◆ Data for the task ◆
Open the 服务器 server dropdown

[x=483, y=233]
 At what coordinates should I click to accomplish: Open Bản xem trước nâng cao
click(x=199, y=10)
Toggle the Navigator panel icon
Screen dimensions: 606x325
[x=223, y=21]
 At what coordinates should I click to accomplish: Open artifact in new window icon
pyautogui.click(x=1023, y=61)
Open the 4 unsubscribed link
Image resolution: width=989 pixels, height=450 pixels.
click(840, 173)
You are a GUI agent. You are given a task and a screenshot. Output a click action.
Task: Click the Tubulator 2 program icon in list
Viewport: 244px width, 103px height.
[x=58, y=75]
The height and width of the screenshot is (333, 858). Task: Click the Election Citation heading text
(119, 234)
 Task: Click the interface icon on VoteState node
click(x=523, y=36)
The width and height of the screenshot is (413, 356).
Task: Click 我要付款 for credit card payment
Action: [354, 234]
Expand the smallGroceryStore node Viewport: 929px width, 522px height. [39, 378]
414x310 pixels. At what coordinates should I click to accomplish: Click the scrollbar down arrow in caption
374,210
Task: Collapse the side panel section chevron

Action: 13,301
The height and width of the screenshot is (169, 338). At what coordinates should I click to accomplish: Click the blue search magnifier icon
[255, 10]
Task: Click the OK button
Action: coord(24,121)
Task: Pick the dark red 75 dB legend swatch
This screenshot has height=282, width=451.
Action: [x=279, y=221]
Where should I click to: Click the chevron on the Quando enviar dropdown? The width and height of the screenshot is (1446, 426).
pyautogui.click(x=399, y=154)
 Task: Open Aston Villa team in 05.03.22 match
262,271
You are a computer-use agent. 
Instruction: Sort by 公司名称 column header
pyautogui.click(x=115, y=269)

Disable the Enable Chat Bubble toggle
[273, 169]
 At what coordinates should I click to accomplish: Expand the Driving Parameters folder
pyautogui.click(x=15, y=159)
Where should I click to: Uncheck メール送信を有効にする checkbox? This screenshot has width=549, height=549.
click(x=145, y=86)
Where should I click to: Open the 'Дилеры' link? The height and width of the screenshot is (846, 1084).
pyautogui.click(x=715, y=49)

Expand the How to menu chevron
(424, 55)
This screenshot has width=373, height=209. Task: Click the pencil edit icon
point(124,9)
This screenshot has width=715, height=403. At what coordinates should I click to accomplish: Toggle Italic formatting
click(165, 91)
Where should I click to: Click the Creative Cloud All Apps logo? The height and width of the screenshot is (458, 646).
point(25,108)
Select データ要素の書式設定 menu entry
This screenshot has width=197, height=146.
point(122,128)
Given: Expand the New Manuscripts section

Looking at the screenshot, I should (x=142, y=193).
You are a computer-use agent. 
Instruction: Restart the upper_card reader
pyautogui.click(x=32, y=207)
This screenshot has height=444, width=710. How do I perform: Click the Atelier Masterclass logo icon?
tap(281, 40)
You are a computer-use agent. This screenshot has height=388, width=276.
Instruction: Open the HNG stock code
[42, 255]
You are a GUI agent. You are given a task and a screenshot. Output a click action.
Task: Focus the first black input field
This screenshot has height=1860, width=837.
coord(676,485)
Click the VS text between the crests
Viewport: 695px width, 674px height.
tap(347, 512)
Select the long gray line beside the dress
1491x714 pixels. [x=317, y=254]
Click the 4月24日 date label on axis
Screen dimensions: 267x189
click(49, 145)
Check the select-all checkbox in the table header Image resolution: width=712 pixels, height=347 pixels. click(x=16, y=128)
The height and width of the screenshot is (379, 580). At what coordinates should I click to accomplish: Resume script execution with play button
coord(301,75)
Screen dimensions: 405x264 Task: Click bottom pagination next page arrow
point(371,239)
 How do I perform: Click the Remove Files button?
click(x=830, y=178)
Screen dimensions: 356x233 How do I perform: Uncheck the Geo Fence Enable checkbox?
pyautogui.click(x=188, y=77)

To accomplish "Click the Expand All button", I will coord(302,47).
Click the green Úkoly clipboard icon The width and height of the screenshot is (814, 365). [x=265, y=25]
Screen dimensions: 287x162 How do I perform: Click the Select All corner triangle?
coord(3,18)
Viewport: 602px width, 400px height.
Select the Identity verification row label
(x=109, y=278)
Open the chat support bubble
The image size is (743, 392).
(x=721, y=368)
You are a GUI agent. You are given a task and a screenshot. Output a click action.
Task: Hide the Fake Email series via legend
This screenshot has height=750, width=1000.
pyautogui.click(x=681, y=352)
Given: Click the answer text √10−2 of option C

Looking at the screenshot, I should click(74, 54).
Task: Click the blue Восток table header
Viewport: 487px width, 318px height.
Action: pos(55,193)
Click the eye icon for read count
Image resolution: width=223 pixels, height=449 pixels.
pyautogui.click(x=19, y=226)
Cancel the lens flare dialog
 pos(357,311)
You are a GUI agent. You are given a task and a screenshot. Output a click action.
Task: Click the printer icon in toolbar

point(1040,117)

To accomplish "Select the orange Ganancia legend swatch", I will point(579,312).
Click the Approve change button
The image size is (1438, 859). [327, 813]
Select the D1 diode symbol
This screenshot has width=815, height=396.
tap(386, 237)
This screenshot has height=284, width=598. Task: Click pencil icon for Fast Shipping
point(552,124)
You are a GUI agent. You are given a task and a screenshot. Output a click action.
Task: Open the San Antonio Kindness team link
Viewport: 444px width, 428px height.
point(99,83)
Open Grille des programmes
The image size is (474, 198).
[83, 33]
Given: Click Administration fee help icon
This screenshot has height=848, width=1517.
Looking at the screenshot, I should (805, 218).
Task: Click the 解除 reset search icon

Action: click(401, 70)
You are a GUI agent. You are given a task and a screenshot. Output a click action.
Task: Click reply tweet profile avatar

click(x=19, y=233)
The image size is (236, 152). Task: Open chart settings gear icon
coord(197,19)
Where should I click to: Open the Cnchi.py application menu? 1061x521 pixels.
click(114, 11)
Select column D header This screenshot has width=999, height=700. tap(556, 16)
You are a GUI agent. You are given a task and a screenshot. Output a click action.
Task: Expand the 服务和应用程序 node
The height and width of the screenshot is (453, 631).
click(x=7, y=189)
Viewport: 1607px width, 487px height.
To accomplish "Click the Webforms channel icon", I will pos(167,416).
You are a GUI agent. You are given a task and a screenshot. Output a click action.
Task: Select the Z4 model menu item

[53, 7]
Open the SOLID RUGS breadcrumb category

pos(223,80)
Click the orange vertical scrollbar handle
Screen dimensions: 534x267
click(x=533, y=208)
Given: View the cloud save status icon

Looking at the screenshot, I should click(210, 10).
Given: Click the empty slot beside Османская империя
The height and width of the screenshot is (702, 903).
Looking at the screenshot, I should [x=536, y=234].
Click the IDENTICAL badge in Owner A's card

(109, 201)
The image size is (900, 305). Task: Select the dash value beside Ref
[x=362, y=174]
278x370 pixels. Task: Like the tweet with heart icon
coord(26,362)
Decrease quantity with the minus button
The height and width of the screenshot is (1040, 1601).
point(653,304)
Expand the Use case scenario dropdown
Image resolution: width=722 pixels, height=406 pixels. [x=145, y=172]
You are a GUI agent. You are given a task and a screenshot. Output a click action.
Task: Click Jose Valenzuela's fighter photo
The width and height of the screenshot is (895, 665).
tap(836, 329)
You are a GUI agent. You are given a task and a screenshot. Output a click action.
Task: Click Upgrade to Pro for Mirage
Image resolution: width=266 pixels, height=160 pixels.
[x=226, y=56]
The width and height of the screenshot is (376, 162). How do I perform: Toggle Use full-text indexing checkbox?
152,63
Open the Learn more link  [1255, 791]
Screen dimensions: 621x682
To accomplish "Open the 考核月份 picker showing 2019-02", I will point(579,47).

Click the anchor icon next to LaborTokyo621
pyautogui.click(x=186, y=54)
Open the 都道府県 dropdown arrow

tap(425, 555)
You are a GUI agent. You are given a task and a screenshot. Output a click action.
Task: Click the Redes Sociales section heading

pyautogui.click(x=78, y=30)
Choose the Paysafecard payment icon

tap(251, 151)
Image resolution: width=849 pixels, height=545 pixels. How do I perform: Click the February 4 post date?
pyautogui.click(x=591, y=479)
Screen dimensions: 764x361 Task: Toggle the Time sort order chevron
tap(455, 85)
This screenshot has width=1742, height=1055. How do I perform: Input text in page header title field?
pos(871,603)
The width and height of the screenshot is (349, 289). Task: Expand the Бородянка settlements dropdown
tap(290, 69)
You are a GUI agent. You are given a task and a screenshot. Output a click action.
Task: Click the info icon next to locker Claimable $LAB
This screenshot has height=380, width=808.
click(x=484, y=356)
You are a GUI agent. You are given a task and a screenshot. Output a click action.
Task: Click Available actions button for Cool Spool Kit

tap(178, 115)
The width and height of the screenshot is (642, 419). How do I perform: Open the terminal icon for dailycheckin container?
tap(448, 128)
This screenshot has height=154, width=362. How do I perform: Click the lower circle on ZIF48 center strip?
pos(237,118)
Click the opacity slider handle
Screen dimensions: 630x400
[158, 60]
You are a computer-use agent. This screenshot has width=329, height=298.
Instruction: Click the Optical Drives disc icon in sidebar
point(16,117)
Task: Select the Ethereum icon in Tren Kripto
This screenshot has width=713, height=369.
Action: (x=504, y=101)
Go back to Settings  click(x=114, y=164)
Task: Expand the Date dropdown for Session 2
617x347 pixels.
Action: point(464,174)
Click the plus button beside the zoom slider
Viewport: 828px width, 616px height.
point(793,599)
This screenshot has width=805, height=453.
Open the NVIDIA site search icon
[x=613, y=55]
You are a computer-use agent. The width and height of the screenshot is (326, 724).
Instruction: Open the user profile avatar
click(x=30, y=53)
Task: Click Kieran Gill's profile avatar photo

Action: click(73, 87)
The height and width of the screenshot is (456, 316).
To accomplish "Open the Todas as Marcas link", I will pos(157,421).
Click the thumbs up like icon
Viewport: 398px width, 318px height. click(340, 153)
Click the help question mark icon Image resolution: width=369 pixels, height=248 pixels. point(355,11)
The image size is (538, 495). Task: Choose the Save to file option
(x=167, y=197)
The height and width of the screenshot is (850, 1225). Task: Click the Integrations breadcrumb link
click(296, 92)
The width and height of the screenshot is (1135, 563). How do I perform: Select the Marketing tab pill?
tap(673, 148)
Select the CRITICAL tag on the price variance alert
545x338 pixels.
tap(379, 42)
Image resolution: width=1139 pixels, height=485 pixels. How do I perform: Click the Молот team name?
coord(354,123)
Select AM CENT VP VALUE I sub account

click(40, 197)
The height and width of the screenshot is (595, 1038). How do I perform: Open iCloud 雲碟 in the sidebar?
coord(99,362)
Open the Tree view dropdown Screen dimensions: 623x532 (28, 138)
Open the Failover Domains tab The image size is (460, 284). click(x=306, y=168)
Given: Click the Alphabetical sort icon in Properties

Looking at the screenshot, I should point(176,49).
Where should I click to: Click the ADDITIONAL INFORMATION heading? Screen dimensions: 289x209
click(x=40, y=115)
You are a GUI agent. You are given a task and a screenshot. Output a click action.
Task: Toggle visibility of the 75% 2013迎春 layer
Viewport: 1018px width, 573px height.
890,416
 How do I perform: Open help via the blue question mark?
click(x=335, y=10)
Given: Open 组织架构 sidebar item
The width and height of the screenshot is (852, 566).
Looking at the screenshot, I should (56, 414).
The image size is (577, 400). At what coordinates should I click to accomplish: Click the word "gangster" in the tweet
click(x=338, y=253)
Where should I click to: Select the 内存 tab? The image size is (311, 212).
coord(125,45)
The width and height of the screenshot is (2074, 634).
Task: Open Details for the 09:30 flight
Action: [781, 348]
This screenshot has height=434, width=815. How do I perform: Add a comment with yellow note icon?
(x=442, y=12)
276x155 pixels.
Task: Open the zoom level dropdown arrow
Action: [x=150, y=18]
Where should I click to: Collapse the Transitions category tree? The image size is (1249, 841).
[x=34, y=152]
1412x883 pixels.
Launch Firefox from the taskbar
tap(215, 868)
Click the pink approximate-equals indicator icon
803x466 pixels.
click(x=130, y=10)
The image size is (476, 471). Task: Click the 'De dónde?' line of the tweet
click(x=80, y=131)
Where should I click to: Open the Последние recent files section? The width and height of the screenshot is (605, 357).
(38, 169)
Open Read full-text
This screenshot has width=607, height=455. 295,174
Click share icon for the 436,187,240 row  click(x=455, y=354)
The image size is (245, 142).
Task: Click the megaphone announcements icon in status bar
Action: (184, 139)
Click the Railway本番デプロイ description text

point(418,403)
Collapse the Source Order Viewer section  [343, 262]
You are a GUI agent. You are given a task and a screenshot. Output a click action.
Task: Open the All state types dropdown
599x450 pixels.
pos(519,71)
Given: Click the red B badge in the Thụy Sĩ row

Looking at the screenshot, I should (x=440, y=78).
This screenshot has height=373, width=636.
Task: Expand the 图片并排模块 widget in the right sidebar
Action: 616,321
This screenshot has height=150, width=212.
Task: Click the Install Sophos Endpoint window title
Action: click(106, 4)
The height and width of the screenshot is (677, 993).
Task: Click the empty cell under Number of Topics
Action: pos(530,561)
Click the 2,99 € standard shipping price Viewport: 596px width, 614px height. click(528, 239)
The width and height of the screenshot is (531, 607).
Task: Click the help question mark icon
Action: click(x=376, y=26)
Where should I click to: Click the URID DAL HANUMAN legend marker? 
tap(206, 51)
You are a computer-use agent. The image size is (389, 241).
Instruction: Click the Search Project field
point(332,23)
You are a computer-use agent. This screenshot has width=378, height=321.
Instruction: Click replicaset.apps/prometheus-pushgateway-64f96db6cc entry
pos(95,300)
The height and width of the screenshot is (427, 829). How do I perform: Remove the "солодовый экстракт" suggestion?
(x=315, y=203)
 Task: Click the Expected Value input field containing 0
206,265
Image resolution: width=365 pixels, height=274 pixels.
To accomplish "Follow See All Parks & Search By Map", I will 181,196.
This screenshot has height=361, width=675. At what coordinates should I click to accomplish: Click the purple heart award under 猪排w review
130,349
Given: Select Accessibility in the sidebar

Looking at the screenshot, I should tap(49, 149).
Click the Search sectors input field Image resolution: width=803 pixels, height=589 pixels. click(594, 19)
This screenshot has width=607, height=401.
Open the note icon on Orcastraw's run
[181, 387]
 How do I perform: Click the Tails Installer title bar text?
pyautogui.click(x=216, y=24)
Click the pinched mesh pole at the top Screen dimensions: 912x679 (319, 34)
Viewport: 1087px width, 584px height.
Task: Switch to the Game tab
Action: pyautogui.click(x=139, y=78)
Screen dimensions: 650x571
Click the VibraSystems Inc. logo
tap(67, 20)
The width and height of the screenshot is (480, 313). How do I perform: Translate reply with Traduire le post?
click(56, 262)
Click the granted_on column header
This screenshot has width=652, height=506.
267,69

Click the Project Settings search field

◆ Work to be completed ◆
Reproduce only what lies between the start of the listing above and the end of the line containing "Open the 4 unsubscribed link", keeping every line exact.

◆ Problem solution ◆
Open the 服务器 server dropdown

[x=483, y=233]
 At what coordinates should I click to accomplish: Open Bản xem trước nâng cao
click(x=199, y=10)
Toggle the Navigator panel icon
Screen dimensions: 606x325
[x=223, y=21]
 At what coordinates should I click to accomplish: Open artifact in new window icon
pyautogui.click(x=1023, y=61)
Open the 4 unsubscribed link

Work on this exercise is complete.